[[ Record set open ]]

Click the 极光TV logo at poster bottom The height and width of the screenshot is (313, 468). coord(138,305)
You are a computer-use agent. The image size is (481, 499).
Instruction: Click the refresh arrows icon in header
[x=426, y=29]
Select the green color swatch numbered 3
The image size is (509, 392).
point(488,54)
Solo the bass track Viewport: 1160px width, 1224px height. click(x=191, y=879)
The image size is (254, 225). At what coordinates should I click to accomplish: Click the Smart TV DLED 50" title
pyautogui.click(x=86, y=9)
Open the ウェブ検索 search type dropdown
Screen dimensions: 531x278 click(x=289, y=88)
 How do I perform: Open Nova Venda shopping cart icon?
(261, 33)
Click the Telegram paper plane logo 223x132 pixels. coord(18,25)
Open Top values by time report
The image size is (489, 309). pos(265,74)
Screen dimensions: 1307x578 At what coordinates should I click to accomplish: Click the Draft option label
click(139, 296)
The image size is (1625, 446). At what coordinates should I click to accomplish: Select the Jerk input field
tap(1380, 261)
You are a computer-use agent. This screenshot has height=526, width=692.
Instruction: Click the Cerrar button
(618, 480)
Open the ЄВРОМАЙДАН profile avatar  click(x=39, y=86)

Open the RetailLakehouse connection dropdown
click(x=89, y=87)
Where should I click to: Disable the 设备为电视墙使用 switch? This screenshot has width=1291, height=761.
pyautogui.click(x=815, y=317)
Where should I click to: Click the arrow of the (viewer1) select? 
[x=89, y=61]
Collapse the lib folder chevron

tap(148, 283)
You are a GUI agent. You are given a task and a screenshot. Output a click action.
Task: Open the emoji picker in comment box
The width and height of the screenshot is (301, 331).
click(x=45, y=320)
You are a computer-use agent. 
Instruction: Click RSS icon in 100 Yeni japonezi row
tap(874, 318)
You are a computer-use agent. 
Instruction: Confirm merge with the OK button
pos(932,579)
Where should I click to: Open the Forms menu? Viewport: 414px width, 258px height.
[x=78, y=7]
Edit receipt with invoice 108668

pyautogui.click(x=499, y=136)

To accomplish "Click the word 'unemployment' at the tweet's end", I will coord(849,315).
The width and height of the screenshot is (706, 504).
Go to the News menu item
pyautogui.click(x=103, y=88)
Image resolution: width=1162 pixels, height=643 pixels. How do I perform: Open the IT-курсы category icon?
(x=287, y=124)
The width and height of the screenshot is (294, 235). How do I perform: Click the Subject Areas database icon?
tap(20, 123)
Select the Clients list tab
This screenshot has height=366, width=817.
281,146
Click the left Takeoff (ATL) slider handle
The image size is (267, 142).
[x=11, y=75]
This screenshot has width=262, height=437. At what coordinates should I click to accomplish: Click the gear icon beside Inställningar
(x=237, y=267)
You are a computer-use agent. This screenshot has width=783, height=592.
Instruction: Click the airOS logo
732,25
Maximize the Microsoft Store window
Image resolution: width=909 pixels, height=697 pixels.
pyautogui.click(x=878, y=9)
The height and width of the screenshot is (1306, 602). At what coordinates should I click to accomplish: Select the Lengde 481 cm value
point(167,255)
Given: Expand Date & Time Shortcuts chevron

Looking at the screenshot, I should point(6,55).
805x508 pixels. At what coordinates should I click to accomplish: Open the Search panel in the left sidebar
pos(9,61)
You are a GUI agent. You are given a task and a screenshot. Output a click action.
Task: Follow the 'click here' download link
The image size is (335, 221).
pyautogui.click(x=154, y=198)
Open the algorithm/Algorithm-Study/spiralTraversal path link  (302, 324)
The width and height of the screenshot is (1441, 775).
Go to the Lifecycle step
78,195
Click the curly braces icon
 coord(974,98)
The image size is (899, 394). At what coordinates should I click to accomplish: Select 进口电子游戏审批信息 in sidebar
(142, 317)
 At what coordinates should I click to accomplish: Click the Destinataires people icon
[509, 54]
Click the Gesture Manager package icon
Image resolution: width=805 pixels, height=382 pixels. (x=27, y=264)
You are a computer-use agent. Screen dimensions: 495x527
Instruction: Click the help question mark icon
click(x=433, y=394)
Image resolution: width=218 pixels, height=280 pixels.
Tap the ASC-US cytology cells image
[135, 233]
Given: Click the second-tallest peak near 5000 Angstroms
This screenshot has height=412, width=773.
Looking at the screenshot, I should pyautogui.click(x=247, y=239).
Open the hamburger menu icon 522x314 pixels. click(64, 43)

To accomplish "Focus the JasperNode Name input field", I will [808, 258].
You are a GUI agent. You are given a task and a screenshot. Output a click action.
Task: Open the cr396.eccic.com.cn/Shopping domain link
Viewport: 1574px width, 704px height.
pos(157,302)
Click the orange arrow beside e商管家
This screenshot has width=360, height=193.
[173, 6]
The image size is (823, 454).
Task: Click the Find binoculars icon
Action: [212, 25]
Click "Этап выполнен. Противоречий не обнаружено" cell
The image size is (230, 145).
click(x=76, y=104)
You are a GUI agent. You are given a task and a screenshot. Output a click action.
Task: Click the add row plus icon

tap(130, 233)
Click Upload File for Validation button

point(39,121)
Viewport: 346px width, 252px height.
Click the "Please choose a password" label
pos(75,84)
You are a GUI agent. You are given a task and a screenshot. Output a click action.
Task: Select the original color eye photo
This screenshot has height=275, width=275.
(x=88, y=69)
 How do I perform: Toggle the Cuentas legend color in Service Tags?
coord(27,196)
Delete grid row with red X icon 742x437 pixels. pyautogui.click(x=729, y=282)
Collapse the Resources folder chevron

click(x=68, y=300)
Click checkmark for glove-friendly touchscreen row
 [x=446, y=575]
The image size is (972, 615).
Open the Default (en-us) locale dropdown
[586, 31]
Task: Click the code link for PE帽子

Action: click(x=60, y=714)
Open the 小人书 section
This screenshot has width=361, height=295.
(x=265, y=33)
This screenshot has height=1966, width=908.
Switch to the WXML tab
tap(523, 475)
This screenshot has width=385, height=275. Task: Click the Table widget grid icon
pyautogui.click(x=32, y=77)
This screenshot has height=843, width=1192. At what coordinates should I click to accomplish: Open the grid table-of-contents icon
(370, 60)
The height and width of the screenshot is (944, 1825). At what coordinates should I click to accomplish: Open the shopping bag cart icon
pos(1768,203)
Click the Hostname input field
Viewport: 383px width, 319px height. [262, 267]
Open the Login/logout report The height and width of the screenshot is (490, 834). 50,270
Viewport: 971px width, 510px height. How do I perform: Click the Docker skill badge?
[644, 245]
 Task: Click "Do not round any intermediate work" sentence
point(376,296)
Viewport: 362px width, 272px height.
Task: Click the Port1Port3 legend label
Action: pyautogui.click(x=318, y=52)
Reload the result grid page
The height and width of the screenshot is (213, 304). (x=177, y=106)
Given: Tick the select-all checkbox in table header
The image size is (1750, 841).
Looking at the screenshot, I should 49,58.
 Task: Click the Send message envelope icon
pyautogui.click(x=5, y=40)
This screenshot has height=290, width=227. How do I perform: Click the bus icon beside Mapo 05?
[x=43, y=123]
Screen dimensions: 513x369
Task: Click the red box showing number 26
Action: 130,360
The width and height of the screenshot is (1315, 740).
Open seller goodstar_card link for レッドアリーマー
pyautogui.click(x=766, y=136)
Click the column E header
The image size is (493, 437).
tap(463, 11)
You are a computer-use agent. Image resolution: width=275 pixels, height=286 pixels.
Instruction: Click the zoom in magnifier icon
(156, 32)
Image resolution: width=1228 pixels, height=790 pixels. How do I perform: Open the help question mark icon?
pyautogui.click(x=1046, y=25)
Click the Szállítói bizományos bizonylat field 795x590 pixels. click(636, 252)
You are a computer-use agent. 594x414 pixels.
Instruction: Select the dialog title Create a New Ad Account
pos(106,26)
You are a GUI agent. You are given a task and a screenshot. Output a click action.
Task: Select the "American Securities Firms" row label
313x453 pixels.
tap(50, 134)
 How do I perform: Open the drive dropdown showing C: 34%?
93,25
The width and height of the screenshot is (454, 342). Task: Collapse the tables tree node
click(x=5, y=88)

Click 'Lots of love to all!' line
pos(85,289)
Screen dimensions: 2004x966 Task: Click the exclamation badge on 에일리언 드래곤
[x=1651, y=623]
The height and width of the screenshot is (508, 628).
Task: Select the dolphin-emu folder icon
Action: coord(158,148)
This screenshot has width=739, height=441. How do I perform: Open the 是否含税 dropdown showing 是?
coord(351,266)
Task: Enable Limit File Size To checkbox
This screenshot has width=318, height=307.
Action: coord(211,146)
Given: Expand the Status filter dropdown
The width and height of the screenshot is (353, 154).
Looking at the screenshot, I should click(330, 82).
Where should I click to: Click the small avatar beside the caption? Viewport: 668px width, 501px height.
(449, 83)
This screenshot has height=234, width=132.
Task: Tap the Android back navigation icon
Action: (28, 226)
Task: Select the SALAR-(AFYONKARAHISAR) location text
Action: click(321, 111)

[[ Record set closed ]]

### Task objective
An exact copy of the lines above, from the one containing "Viewport: 971px width, 510px" down to the one containing "Given: Expand the Status filter dropdown" and including both, is the whole answer; retype it and nothing else.

### Solved exercise
Viewport: 971px width, 510px height. How do I perform: Click the Docker skill badge?
[644, 245]
 Task: Click "Do not round any intermediate work" sentence
point(376,296)
Viewport: 362px width, 272px height.
Task: Click the Port1Port3 legend label
Action: pyautogui.click(x=318, y=52)
Reload the result grid page
The height and width of the screenshot is (213, 304). (x=177, y=106)
Given: Tick the select-all checkbox in table header
The image size is (1750, 841).
Looking at the screenshot, I should 49,58.
 Task: Click the Send message envelope icon
pyautogui.click(x=5, y=40)
This screenshot has height=290, width=227. How do I perform: Click the bus icon beside Mapo 05?
[x=43, y=123]
Screen dimensions: 513x369
Task: Click the red box showing number 26
Action: 130,360
The width and height of the screenshot is (1315, 740).
Open seller goodstar_card link for レッドアリーマー
pyautogui.click(x=766, y=136)
Click the column E header
The image size is (493, 437).
tap(463, 11)
You are a computer-use agent. Image resolution: width=275 pixels, height=286 pixels.
Instruction: Click the zoom in magnifier icon
(156, 32)
Image resolution: width=1228 pixels, height=790 pixels. How do I perform: Open the help question mark icon?
pyautogui.click(x=1046, y=25)
Click the Szállítói bizományos bizonylat field 795x590 pixels. click(636, 252)
You are a computer-use agent. 594x414 pixels.
Instruction: Select the dialog title Create a New Ad Account
pos(106,26)
You are a GUI agent. You are given a task and a screenshot. Output a click action.
Task: Select the "American Securities Firms" row label
313x453 pixels.
tap(50, 134)
 How do I perform: Open the drive dropdown showing C: 34%?
93,25
The width and height of the screenshot is (454, 342). Task: Collapse the tables tree node
click(x=5, y=88)

Click 'Lots of love to all!' line
pos(85,289)
Screen dimensions: 2004x966 Task: Click the exclamation badge on 에일리언 드래곤
[x=1651, y=623]
The height and width of the screenshot is (508, 628).
Task: Select the dolphin-emu folder icon
Action: coord(158,148)
This screenshot has width=739, height=441. How do I perform: Open the 是否含税 dropdown showing 是?
coord(351,266)
Task: Enable Limit File Size To checkbox
This screenshot has width=318, height=307.
Action: coord(211,146)
Given: Expand the Status filter dropdown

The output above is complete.